Text:
----
British Church History [Part 5: Freedom]

Here’s the fifth in a series of six kids talks on British Church History.  The first talk is HERE, second HERE, third HERE, and the fourth is HERE.  This talk focuses on how freedom for people to worship in Britain was given through the Acts of Toleration in 1689 and the Catholic Relief Act in 1829.  This talk has been given in church and also been adapted for a junior school assembly.

[Powerpoint for this talk HERE]

***

Different numbers make us think about different things.  What’s the first thing that comes to your mind when you see the following numbers? 

  • 1966 [England winning the World Cup].
  • 2012 [Olympics in London].
  • 365 [Days in a year].
  • 12 [Months in a year; Days of Christmas; Signs of the Zodiac; Disciples of Jesus]. 

But here are 3 important numbers that we need to remember: 

6,500.  That is the number of unreached people groups in the world.  Groups of people who have never heard the good news about Jesus.  639 of these people groups have populations of over 100,000 people.  The good news of Jesus’ death and resurrection has been heard in Britain since the first century. 

2,200+.  That is the number of languages that have no part of the Bible translated into it.  The Bible was first translated into English in the 1380s, and was widely available from the 1530s. 

200 million.  That is the number of Christians around the world who face persecution (plus another 350 million Christian face discrimination and restrictions).  And at one time Christians in this country were persecuted too.  In fact until 1689 a church like this one would not have been allowed to meet. 

It wasn’t until 1689 that the Act of Toleration was made which allowed Protestants who were not members of the Church of England (known as non-conformists or Independents) to meet to worship and have their own buildings.  For those of the Roman Catholics denomination this wasn’t given until 1829. 

Before these Acts in 1689 and 1829, people were only allowed to take part in the form of Christianity that the King or Queen of England said they were allowed to, and those who took part in a different form were persecuted, with many being killed. 

The big problem was that the form of Christianity the King or Queen said they were allowed to take part in kept on changing.  Under Henry VIII and Edward VI, England was Protestant.  Then under Mary I it was Catholic.  Under Elizabeth I and James I it was Protestant.  Officially under Charles I the church was Protestant but there was a fear that it would become Catholic again because Charles I had a Catholic wife and appointed an Archbishop of Canterbury who made the Church of England more and more Catholic. 

It particularly worried some of the members of Parliament and was one of the causes behind the English Civil War which Charles lost and was replaced ultimately by Oliver Cromwell who was Protestant and favoured Independent churches so the Church of England was abolished.  Shortly after Cromwell died Charles II was invited to become king by Parliament and he outlawed independent churches and brought back the Church of England which has remained Protestant to this day. 

If Independent churches were outlawed, why are they around today?  The reason is that when James II was king, even though the Church of England was Protestant, he was a Catholic and there was a fear that the church would be through his son, the next king.  So those in the Church of England and those in the Independent churches worked together to remove James II and made William of Orange king and the Act of Toleration was signed allowing freedom for Protestants of all sorts to worship freely in Britain.  150 years later freedom was given to those in the Catholic church.

Hebrews 13:3 says that we are to: “Remember those in prison as if you were their fellow-prisoners, and those who are ill-treated as if you yourselves were suffering.”  We can praise God, that in this country we are free to worship God through Jesus in variety of ways.  But at the same time we should remember and pray for those around the world that live in places where they are not free to do and for those areas where it is even illegal to be a Christian.
----
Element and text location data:
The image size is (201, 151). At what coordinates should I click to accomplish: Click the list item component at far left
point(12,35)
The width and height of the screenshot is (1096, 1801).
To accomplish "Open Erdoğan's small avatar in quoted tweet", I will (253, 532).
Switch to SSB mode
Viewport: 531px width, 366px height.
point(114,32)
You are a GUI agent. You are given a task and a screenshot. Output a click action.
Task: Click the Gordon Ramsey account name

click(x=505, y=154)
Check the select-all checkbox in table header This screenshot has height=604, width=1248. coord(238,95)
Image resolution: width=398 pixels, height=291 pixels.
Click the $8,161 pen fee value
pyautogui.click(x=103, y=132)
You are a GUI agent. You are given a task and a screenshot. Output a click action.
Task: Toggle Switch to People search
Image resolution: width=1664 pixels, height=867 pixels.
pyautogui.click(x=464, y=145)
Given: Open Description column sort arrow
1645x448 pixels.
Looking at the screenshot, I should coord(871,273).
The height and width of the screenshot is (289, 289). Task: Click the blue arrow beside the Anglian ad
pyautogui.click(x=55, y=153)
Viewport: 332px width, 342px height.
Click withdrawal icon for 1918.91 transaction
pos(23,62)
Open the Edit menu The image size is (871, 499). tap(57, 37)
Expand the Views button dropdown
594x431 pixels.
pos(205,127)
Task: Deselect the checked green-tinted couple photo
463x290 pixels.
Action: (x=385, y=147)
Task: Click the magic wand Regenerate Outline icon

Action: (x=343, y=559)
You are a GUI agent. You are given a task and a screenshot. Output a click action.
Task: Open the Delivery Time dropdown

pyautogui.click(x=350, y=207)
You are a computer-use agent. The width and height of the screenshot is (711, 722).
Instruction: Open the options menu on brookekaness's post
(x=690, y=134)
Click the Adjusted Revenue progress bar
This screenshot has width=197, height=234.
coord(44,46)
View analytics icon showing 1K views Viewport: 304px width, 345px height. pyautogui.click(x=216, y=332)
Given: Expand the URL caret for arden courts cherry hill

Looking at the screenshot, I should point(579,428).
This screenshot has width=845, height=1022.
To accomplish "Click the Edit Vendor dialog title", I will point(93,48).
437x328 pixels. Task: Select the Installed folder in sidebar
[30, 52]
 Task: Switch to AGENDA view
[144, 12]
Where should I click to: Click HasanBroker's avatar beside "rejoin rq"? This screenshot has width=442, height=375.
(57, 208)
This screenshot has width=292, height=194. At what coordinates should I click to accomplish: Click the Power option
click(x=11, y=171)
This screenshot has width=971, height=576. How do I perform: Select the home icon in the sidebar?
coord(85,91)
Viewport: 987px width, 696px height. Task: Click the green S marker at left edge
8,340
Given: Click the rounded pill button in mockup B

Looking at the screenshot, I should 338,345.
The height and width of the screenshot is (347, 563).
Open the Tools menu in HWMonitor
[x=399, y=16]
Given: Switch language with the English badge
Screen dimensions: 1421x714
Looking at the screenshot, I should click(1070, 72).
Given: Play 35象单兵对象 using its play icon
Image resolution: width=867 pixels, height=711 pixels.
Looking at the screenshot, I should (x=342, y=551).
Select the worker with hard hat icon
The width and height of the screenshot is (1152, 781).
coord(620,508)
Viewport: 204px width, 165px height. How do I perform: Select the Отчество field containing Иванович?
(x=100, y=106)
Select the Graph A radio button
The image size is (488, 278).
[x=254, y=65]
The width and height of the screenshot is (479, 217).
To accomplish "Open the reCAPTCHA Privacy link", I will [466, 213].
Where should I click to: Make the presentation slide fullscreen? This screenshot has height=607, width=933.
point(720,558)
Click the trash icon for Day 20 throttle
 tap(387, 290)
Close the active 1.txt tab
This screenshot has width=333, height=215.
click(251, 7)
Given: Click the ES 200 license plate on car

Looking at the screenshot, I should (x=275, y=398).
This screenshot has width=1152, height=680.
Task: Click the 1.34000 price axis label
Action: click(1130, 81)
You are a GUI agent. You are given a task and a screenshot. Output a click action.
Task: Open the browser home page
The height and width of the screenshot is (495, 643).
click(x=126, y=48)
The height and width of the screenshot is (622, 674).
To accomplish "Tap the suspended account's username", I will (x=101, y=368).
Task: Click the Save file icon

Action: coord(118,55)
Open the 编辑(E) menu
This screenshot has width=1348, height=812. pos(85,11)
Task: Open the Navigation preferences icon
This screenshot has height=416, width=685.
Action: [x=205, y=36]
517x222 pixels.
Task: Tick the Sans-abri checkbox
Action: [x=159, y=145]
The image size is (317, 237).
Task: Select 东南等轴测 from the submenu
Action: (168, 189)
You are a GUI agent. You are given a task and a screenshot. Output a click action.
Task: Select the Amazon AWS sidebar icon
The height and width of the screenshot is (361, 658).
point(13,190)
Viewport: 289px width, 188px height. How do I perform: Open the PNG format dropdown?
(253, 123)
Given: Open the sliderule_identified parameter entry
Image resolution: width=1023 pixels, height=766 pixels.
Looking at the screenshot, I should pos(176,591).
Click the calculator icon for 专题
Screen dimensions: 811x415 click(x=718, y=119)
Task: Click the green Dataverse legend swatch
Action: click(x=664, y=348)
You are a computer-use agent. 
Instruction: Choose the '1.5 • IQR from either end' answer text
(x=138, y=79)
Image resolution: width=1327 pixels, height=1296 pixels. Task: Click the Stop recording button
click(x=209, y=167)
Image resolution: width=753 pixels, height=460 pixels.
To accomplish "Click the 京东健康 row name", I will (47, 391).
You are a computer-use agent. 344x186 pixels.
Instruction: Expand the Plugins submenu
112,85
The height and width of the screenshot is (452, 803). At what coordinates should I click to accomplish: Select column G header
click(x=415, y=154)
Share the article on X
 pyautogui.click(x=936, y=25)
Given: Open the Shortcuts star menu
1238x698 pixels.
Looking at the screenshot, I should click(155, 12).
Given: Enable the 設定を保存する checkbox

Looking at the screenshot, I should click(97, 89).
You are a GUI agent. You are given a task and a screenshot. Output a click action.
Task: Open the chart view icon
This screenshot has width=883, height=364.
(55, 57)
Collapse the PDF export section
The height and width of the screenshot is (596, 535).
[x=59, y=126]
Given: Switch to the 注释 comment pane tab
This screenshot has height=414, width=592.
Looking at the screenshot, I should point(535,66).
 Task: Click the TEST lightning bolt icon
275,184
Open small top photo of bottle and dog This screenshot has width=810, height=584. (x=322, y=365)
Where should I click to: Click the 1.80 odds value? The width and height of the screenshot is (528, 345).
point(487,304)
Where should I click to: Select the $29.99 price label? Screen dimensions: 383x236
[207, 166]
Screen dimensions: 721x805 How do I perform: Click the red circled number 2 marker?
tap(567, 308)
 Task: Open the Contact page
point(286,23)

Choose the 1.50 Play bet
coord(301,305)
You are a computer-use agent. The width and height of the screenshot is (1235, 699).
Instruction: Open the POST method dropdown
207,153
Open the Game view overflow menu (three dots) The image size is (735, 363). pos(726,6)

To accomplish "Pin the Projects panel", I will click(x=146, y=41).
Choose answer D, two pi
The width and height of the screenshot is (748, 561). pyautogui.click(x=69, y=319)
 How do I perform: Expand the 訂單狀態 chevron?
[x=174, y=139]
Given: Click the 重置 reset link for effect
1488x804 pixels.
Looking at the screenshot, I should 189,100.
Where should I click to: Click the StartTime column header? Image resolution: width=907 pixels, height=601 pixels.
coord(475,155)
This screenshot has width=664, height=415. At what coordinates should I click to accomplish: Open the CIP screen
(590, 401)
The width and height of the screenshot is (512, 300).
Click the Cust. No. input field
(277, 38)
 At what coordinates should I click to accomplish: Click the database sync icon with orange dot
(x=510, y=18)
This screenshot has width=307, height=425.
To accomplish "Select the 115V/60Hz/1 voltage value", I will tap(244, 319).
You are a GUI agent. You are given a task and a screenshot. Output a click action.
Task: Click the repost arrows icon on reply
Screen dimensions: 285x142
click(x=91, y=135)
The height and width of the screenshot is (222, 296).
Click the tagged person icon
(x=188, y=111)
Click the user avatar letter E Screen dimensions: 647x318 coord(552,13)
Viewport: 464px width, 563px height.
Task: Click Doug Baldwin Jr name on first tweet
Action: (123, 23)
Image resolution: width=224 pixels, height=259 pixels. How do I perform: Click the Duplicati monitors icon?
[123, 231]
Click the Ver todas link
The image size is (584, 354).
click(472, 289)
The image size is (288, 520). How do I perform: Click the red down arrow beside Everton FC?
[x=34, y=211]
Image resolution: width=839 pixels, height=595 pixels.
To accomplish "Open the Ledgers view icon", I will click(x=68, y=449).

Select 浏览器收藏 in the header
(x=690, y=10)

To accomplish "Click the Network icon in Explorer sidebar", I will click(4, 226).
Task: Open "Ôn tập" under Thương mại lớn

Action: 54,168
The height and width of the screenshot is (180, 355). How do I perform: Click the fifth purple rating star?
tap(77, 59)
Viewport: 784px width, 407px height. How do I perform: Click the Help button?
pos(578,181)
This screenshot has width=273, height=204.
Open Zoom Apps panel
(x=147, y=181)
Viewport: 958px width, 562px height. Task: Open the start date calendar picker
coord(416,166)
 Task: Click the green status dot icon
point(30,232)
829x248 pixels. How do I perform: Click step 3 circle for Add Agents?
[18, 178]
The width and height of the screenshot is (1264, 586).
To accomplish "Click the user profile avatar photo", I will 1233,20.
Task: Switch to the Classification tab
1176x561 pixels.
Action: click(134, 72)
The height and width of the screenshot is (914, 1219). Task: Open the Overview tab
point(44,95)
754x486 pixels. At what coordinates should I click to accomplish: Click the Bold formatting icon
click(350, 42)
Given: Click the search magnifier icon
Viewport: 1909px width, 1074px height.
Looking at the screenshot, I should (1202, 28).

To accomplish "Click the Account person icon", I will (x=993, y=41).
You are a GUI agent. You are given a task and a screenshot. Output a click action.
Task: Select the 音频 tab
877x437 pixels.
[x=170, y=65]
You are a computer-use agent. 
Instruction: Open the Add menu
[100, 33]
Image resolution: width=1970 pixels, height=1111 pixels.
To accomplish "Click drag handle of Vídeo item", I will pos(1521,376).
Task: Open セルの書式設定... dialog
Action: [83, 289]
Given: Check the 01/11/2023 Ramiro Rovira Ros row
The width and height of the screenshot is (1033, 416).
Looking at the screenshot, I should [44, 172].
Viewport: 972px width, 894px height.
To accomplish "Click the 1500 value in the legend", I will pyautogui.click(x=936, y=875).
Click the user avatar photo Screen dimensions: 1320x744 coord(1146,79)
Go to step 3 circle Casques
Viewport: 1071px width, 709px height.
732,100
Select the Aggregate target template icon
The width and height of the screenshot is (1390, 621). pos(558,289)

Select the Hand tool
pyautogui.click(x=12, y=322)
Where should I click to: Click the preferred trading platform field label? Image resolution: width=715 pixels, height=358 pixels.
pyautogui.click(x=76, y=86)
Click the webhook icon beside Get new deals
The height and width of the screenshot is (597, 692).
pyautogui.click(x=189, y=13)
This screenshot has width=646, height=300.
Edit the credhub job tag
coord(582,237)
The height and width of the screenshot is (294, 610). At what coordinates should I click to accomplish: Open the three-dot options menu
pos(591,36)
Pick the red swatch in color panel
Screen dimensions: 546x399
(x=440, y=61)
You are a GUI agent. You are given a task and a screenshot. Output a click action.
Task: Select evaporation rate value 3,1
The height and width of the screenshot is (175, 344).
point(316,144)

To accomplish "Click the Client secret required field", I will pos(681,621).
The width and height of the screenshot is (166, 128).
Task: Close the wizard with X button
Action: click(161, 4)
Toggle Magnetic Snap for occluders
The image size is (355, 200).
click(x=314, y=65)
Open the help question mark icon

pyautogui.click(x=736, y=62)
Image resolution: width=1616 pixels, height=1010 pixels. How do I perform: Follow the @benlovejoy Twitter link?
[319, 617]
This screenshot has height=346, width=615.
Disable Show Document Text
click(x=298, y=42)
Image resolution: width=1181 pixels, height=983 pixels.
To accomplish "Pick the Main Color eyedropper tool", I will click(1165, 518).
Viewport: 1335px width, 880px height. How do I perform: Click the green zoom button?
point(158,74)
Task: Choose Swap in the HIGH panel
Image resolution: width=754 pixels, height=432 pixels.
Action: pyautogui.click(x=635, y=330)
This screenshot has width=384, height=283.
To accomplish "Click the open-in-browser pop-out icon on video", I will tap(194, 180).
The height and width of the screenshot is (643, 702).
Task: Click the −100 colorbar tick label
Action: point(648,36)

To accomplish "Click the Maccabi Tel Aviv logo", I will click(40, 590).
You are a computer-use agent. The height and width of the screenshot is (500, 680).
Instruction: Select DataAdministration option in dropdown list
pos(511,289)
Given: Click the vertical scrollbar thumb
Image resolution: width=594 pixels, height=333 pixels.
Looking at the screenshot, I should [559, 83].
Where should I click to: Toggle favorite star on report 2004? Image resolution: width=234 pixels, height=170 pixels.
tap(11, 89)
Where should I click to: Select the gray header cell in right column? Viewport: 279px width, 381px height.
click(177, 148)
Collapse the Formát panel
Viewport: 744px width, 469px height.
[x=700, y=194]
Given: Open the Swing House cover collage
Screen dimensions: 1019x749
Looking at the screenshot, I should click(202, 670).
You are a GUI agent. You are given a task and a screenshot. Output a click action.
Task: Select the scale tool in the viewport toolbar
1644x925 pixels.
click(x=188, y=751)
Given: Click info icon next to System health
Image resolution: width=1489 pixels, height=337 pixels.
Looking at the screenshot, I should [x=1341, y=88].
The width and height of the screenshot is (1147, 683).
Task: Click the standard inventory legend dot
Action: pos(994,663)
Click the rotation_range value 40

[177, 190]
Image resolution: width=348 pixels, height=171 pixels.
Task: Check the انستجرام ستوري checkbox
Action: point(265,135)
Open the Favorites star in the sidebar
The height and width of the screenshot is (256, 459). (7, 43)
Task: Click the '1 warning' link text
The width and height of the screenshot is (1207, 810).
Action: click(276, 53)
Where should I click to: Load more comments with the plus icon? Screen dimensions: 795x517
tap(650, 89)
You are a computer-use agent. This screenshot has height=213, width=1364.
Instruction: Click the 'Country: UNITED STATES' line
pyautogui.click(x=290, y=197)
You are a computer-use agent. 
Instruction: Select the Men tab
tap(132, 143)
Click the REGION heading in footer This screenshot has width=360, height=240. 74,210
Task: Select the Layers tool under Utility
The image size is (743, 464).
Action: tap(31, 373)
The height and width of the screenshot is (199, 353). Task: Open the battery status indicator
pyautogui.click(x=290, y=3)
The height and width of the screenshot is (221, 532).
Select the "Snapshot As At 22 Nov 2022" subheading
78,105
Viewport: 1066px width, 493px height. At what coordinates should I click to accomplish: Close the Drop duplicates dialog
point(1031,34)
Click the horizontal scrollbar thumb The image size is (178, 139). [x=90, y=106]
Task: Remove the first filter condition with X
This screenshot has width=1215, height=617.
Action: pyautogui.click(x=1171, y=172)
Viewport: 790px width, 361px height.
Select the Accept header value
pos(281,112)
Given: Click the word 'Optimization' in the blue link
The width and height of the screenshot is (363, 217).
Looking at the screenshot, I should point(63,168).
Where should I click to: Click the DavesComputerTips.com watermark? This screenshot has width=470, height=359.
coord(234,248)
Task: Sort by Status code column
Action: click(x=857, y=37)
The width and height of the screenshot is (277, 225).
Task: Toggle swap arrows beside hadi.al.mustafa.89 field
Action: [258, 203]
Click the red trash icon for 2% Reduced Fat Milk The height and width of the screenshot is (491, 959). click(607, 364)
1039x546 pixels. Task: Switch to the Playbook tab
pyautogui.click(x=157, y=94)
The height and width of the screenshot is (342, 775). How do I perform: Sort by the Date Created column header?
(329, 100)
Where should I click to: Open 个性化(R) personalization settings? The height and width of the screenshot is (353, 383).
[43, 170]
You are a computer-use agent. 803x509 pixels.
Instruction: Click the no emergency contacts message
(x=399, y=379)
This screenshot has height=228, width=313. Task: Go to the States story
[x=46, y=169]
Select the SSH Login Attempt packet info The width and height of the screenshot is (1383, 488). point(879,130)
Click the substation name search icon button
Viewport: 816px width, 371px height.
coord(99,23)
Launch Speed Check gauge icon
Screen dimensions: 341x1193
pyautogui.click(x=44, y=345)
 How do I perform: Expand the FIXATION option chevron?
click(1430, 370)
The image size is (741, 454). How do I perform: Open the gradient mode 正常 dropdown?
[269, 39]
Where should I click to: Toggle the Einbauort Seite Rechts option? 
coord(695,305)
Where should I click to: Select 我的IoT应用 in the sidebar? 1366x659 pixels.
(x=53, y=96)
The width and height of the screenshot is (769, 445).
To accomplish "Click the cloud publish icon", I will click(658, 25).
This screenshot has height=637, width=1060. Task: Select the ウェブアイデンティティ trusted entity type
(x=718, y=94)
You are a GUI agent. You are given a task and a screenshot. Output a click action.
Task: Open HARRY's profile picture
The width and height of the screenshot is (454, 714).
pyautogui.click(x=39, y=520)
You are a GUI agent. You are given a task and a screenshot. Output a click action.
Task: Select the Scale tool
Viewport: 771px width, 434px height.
----
Actions to take:
1. Which three numbers does the talk say we need to remember?
2. In the rows, replace "Image resolution" with "Screen size" and give back only the lines starting with the one that contains "Image resolution: width=1970" and going on through the one that contains "pyautogui.click(x=189, y=13)".
The talk and the rows are unrelated to each other.

Task-by-task answers:
1. 6,500; 2,200+; 200 million

2.
Screen size: width=1970 pixels, height=1111 pixels.
To accomplish "Click drag handle of Vídeo item", I will pos(1521,376).
Task: Open セルの書式設定... dialog
Action: [83, 289]
Given: Check the 01/11/2023 Ramiro Rovira Ros row
The width and height of the screenshot is (1033, 416).
Looking at the screenshot, I should [44, 172].
Viewport: 972px width, 894px height.
To accomplish "Click the 1500 value in the legend", I will pyautogui.click(x=936, y=875).
Click the user avatar photo Screen dimensions: 1320x744 coord(1146,79)
Go to step 3 circle Casques
Viewport: 1071px width, 709px height.
732,100
Select the Aggregate target template icon
The width and height of the screenshot is (1390, 621). pos(558,289)

Select the Hand tool
pyautogui.click(x=12, y=322)
Where should I click to: Click the preferred trading platform field label? Screen size: width=715 pixels, height=358 pixels.
pyautogui.click(x=76, y=86)
Click the webhook icon beside Get new deals
The height and width of the screenshot is (597, 692).
pyautogui.click(x=189, y=13)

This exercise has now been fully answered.